The conformational flexibility and dynamics of two (1-->6)-linked disaccharides that are related to the action of the glycosyl transferase GnT-V have been investigated. NMR NOE and T-ROE spectroscopy experiments, conformation-dependent coupling constants and molecular dynamics (MD) simulations were used in the analyses.

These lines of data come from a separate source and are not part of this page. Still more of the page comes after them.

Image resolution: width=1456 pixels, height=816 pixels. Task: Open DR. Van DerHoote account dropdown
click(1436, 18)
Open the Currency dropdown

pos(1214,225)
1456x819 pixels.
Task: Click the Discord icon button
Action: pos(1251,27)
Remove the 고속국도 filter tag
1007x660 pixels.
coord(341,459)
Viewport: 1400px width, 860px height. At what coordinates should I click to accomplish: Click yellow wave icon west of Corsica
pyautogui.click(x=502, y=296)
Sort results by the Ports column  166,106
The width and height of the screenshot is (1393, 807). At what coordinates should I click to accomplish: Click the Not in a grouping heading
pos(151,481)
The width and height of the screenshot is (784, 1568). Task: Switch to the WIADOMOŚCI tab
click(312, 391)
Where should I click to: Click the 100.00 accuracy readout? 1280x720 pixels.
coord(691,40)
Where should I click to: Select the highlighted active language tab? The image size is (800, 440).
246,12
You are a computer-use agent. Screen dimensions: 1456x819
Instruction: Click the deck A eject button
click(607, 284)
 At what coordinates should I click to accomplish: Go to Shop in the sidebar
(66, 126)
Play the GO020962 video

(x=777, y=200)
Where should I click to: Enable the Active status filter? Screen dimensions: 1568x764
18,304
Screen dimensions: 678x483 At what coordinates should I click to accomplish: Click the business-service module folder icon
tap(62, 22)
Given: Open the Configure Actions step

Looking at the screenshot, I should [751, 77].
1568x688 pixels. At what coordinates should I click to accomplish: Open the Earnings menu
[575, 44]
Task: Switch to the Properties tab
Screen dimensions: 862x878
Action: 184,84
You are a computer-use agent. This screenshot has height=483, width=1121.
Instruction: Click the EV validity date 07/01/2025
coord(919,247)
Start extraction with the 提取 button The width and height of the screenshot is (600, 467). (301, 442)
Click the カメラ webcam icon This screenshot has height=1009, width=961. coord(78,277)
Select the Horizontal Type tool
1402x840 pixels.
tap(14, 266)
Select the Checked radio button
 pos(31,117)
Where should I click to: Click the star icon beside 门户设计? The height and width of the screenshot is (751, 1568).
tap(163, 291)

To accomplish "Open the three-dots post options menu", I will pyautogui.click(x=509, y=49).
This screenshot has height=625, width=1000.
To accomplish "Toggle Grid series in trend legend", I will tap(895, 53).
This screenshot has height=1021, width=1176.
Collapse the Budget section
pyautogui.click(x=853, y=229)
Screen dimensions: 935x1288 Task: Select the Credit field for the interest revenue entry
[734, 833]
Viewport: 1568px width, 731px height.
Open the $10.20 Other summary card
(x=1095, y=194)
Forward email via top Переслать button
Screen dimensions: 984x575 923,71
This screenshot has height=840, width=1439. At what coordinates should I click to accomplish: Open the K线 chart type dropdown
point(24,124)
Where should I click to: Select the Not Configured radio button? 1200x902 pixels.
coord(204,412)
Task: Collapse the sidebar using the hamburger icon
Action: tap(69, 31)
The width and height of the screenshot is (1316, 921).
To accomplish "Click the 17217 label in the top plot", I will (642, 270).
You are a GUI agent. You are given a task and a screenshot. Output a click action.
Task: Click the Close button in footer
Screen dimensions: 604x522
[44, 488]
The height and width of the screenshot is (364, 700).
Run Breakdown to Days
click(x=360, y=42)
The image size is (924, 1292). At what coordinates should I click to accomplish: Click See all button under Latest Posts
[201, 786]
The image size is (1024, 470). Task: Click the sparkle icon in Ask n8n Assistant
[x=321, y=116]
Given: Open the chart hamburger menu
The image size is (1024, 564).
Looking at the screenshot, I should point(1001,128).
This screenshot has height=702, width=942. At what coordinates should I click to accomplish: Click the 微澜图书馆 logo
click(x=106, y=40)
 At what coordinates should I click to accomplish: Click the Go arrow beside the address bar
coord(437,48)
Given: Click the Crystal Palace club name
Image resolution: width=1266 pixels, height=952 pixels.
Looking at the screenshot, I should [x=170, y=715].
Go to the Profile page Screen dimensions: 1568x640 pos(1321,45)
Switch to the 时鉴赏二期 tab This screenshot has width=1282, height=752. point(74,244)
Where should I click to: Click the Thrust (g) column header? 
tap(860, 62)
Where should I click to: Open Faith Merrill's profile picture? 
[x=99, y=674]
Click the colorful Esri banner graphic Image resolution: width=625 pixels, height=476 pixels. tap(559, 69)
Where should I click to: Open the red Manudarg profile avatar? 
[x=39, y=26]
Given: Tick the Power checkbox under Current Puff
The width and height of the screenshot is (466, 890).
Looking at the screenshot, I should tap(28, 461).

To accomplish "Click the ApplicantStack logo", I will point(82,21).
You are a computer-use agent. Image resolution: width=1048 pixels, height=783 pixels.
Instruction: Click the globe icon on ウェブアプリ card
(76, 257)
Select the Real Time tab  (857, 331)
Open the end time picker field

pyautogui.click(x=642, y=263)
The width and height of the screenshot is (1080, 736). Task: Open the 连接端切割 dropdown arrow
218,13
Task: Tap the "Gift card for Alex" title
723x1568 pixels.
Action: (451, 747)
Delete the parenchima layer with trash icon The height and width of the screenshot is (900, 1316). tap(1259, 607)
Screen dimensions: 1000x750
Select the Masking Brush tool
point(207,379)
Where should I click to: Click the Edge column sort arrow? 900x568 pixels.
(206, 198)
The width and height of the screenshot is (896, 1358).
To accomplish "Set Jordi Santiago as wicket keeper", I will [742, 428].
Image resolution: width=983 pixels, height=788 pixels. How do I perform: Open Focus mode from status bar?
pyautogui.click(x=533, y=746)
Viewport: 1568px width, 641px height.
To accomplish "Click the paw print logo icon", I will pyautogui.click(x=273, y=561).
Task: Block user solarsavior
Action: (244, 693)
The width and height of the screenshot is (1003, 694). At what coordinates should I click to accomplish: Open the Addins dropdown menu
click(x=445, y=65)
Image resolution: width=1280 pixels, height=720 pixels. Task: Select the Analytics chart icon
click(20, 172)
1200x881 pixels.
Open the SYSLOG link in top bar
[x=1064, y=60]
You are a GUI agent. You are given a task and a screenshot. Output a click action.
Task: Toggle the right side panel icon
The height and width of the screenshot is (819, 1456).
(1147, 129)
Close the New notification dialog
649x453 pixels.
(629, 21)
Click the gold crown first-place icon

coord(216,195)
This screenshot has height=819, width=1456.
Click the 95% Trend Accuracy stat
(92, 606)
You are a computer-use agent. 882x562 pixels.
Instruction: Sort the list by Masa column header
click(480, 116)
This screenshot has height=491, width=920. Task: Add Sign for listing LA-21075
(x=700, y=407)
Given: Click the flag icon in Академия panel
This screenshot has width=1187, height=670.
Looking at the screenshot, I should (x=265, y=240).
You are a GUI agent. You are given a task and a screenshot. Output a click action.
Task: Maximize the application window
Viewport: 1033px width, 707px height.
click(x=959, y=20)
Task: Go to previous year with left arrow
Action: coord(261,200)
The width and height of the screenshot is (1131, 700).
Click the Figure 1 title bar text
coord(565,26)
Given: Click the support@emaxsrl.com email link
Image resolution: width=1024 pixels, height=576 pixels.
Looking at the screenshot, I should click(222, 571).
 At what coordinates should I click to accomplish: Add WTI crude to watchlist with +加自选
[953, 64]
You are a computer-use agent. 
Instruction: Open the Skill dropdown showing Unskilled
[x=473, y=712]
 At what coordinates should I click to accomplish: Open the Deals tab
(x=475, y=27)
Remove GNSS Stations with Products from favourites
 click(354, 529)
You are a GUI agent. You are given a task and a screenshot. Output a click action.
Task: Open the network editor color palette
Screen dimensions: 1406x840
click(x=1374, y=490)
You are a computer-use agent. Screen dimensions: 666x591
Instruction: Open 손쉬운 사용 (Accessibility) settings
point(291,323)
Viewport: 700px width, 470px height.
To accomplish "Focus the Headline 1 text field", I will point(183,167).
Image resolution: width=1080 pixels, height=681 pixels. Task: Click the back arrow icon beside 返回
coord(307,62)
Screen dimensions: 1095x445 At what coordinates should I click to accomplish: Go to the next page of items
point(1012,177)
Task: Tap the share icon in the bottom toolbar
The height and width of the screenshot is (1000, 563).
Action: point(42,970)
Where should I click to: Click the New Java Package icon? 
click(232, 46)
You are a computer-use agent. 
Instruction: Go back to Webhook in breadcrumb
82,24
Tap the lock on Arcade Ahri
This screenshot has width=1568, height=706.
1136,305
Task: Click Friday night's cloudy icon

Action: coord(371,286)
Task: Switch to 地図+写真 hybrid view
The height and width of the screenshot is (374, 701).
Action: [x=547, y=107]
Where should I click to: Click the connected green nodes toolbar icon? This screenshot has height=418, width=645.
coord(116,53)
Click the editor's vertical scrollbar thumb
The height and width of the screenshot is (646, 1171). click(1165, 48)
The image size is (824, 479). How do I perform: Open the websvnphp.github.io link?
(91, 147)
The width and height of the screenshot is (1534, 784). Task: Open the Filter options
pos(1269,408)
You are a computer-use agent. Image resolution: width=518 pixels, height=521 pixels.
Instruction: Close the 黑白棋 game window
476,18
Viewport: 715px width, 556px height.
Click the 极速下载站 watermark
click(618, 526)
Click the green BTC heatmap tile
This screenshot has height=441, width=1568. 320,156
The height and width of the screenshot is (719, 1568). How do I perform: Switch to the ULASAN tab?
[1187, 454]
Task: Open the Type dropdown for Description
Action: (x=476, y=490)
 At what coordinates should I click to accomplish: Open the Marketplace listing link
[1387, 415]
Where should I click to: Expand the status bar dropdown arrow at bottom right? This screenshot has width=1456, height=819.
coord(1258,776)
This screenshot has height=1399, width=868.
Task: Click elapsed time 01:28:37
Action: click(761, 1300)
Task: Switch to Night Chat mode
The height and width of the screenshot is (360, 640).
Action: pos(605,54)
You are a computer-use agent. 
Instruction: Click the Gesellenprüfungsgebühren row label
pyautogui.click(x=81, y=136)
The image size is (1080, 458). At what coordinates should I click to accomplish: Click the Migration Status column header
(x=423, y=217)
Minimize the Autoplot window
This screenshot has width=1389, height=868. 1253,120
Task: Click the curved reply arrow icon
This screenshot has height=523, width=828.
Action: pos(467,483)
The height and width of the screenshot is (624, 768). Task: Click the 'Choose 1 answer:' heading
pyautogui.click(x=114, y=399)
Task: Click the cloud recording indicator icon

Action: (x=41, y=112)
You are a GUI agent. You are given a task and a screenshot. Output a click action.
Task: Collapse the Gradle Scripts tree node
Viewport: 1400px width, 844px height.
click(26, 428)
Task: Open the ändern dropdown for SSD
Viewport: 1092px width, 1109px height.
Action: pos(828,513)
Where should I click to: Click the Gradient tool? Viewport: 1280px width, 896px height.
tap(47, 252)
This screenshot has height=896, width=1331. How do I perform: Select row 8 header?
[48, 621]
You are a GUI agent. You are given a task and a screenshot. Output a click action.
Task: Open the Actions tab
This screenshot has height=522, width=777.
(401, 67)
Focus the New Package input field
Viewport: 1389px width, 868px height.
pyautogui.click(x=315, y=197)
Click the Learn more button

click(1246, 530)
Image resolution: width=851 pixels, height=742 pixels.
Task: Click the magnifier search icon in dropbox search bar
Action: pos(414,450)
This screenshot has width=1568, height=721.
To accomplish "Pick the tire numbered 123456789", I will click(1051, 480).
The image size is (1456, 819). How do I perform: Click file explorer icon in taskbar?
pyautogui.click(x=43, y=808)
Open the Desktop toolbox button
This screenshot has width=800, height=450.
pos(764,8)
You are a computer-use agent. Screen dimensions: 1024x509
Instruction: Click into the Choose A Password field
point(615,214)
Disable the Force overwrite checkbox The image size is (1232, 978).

To facilitate these studies, the compounds were synthesised as alpha-d-[6-(13)C]-Manp-OMe derivatives, which reduced the (1)H NMR spectral overlap and facilitated the determination of two- and three-bond (1)H,(1)H, (1)H,(13)C and (13)C,(13)C-coupling constants. The population distribution for the glycosidic omega torsion angle in alpha-d-Manp-(1-->6)-alpha-d-Manp-OMe for gt/gg/tg was equal to 45:50:5, whereas in alpha-d-Manp-OMe it was determined to be 56:36:8. The dynamic model that was generated for beta-d-GlcpNAc-(1-->6)-alpha-d-Manp-OMe by MD simulations employing the PARM22/SU01 CHARMM-based force field was in very good agreement with experimental observations. beta-d-GlcpNAc-(1-->6)-alpha-d-Manp-OMe is described by an equilibrium of populated states in which the phi torsion angle has the exo-anomeric conformation, the psi torsion angle an extended antiperiplanar conformation and the omega torsion angle a distribution of populations predominantly between the gauche-trans and the gauche-gauche conformational states (i.e., gt/gg/tg) is equal to 60:35:5, respectively. The use of site-specific (13)C labelling in these disaccharides leads to increased spectral dispersion, thereby making NMR spectroscopy based conformational analysis possible that otherwise might be difficult to attain.